**Work to complete**
In the listing below, locate the line that contains "Image resolution: width=935" and the line that contains "You are a computer-use agent. The image". Restate word for word those two lines and every line between them, and nothing else.

**Information shown**

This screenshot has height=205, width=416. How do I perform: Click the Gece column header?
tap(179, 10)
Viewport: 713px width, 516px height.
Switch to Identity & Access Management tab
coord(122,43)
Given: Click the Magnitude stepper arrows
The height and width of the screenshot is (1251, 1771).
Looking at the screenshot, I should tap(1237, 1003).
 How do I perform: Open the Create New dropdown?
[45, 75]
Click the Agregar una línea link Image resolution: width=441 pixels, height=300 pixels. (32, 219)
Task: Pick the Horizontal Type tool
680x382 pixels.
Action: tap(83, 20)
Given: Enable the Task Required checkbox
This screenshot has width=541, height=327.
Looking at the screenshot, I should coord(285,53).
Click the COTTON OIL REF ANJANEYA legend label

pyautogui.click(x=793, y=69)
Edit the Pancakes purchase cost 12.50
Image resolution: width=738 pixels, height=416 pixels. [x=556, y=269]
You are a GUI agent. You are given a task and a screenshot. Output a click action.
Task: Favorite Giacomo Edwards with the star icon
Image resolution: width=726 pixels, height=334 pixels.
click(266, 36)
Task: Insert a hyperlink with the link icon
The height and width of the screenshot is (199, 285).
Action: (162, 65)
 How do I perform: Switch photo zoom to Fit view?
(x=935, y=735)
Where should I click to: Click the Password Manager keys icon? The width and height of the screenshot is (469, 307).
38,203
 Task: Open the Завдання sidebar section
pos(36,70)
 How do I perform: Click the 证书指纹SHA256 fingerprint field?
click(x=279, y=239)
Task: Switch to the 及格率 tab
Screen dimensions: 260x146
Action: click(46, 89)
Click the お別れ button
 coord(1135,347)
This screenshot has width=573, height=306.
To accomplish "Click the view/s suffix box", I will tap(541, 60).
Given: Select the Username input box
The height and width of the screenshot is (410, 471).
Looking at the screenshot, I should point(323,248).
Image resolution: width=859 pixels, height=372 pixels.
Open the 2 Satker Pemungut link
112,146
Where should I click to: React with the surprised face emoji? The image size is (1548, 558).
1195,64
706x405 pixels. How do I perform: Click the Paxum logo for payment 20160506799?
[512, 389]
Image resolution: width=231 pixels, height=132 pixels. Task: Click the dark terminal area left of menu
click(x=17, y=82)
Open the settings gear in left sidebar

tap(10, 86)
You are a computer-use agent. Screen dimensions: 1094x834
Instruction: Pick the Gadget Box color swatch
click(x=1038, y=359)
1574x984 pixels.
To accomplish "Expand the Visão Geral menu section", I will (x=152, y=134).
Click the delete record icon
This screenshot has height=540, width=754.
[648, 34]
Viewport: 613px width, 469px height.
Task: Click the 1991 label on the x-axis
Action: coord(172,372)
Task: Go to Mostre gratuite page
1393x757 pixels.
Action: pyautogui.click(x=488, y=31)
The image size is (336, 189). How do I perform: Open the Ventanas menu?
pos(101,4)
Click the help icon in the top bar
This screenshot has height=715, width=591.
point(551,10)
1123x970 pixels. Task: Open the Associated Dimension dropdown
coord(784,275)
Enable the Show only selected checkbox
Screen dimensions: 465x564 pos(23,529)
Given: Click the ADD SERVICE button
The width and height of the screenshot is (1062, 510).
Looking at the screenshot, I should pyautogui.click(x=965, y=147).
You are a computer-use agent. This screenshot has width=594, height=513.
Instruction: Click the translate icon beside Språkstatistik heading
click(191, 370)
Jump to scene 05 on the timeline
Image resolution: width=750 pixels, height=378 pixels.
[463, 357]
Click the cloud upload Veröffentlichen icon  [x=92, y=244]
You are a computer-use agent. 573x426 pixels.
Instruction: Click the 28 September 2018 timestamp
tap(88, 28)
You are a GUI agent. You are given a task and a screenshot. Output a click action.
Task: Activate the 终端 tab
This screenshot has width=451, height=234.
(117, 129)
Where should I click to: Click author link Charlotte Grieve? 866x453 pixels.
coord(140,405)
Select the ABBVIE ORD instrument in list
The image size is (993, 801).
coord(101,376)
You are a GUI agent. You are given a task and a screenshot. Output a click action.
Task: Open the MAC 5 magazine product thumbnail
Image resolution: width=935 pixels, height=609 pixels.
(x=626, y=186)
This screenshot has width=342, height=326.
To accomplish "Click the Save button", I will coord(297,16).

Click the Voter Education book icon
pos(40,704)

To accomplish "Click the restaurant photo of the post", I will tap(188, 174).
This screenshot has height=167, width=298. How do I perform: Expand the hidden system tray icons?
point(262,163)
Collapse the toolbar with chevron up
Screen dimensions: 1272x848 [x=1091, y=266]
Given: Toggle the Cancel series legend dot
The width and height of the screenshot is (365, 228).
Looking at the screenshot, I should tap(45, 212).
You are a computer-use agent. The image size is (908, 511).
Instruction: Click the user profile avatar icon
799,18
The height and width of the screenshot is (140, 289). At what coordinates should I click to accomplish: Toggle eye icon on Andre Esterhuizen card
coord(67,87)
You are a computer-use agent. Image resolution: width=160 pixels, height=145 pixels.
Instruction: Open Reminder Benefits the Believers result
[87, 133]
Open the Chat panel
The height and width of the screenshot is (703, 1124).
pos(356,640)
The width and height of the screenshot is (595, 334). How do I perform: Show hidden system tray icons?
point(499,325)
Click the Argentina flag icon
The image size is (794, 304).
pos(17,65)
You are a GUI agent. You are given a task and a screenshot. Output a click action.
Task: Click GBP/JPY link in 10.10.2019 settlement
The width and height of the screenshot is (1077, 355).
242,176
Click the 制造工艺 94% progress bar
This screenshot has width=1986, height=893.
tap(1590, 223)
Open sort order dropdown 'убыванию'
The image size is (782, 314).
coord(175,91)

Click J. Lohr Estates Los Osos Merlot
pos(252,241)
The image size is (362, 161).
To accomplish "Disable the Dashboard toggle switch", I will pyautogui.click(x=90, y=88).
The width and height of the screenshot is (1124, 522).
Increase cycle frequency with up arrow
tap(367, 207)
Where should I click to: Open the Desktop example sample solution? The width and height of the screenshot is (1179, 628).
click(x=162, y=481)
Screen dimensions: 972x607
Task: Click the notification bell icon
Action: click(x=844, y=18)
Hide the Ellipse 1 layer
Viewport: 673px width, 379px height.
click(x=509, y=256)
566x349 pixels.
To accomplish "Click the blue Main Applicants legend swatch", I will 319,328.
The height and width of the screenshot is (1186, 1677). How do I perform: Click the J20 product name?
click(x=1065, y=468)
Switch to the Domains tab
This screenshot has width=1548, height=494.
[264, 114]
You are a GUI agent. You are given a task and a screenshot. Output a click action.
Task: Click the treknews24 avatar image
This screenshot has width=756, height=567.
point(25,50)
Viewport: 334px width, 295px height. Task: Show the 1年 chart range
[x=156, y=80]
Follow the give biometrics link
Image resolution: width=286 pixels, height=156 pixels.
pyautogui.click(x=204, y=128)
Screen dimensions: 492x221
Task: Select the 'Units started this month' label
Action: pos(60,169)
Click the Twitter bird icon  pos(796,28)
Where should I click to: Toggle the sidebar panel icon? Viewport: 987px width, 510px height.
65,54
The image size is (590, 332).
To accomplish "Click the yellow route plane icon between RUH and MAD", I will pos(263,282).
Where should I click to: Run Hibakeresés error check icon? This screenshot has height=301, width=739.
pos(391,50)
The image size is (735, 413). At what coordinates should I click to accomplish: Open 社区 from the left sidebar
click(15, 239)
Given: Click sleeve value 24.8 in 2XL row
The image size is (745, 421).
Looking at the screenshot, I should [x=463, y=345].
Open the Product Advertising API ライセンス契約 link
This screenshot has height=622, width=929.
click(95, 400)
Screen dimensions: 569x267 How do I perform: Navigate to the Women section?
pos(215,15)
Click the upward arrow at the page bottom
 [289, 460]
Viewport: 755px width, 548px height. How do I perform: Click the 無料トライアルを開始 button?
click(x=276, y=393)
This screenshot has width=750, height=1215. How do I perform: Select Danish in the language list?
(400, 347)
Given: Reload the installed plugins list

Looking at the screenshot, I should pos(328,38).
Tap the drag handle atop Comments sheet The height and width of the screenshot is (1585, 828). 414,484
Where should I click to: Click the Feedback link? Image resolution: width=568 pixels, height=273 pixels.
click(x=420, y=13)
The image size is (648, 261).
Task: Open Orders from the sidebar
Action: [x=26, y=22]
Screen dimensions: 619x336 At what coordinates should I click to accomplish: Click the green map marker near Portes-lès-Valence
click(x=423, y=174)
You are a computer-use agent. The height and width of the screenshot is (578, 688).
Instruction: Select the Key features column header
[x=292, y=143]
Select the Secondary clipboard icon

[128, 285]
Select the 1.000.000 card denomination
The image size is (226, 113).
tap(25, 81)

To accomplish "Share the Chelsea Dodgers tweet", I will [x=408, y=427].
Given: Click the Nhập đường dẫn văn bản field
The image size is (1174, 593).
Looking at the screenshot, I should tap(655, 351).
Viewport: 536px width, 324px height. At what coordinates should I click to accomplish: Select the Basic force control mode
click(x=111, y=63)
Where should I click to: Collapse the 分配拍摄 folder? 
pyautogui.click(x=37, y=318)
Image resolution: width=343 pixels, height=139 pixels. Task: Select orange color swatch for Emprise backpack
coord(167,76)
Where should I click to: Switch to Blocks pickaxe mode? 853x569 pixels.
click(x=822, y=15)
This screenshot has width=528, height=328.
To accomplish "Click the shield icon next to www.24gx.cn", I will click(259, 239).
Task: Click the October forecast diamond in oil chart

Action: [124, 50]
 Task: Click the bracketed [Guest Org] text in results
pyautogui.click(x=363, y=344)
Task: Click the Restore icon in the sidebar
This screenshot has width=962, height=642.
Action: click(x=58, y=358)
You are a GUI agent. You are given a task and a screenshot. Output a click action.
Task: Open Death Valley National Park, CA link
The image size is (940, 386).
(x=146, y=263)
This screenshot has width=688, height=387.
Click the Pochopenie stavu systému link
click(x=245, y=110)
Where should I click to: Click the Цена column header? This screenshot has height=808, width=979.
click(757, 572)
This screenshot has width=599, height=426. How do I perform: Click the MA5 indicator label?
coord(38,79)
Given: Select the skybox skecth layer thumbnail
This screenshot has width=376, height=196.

**Your response**
Image resolution: width=935 pixels, height=609 pixels.
(x=626, y=186)
This screenshot has width=342, height=326.
To accomplish "Click the Save button", I will coord(297,16).

Click the Voter Education book icon
pos(40,704)

To accomplish "Click the restaurant photo of the post", I will tap(188, 174).
This screenshot has height=167, width=298. How do I perform: Expand the hidden system tray icons?
point(262,163)
Collapse the toolbar with chevron up
Screen dimensions: 1272x848 [x=1091, y=266]
Given: Toggle the Cancel series legend dot
The width and height of the screenshot is (365, 228).
Looking at the screenshot, I should tap(45, 212).
You are a computer-use agent. The image size is (908, 511).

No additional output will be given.